### ЗАДАНИЕ
Какой историей, согласно фрагменту о притче, завершается «Исповедь» Л. Н. Толстого?

### ТЕКСТОВЫЙ ФРАГМЕНТ

◆ ◆ ◆

По-видимому, нашу притчу следует рассматривать на фоне раннеиндуистских текстов именно этого ряда. Есть все основания считать, что ее главной идеей является отрицание (если не своего рода пародия) архаического образа мира и связанной с ним ритуальной (мистической) практики. В контексте «Стрипарвы» притча должна прежде всего нейтрализовать и обесценить тот выражающий концепцию «вечного возвращения» образ «мирового древа» с источником жизни на вершине, который непосредственно явлен в V книге Мбх («Удьогапарва») и скрыто присутствует в мировоззрении эпических плачей. Поскольку притча затрагивает один из образов коллективного бессознательного, можно считать ее нацеленной на очень глубокую перестройку психики, осуществляющей своеобразную коррекцию архетипа.

В заключение коснемся одной позднейшей литературной метаморфозы нашей притчи, вернувшись для этого к уже цитированному тексту — «Исповеди» Л. Н. Толстого, построенной как духовная автобиография писателя. Выше говорилось, что именно притчей о висящем на дереве обозначает Толстой кризис, послуживший отправной точкой его духовного пути. Описание этого пути и книга в целом завершаются другой историей — так называемым «сном Толстого». Этот «сон» образует своеобразный постскриптум к книге. Перечитав заново «Исповедь» через три года после того, как книга была написана, автор, по его словам, «выразил... в сжатом образе» все то, что было пережито и описано им в «Исповеди». Этот «сон» ранее, на сколько мне известно, не рассматривался в связи с притчей, хотя для этого, как будет показано, есть все основания. Суть сна в следующем: автор ощущает себя лежащим вроде бы на своей постели, но в действительности, как потом выясняется, лежит на каких-то плетеных веревочных помочах. Он шевелит ногами, и эти помочи одна за другой выскальзывают из-под его тела:

Я вижу, что дело совсем портится: весь низ моего тела спускается и висит... Тут только... я спрашиваю себя: где я и на чем я лежу?.. Я гляжу вниз и не верю своим глазам... Я на такой высоте, какую я не мог никогда вообразить себе... Смотреть туда ужасно... Я не смотрю, но не смотреть еще хуже, потому что я думаю о том, что будет со мной сейчас, когда я сорвусь с последних помочей. И я чувствую, что от ужаса я теряю последнюю державу и медленно скольжу по спине ниже и ниже. Еще мгновение, и я оторвусь...

◆ ◆ ◆

### Строки из набора данных
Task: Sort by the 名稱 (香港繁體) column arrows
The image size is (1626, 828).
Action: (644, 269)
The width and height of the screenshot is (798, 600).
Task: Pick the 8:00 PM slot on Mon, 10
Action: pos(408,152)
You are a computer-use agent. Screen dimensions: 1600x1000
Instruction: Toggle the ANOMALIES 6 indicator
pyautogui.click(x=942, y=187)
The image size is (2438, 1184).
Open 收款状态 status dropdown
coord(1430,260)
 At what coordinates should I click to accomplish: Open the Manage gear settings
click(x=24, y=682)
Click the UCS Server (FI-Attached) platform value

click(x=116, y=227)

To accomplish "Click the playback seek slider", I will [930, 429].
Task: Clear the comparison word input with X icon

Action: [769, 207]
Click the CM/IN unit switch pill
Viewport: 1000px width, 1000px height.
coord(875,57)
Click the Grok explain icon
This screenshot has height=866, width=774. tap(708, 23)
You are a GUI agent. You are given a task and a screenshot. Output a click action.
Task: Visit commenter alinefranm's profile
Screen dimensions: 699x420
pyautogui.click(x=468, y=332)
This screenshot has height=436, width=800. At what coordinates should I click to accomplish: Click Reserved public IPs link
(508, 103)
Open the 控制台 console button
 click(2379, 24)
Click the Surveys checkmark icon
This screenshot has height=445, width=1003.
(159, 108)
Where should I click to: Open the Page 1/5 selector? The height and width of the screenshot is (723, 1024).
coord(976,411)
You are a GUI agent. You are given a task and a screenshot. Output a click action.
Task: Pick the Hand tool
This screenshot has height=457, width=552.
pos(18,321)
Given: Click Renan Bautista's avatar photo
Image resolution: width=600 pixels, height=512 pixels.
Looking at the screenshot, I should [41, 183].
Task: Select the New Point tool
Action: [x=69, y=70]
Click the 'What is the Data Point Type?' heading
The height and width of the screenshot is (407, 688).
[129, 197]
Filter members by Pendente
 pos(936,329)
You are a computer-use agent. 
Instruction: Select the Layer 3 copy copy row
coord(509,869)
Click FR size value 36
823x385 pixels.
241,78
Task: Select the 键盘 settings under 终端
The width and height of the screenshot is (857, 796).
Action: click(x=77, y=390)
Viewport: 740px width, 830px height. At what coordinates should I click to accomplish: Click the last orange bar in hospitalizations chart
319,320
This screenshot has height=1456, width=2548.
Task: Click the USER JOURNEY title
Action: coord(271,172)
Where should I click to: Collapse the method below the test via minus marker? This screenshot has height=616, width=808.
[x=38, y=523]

◆ ◆ ◆

### ИТОГОВЫЙ ОТВЕТ
Так называемым «сном Толстого».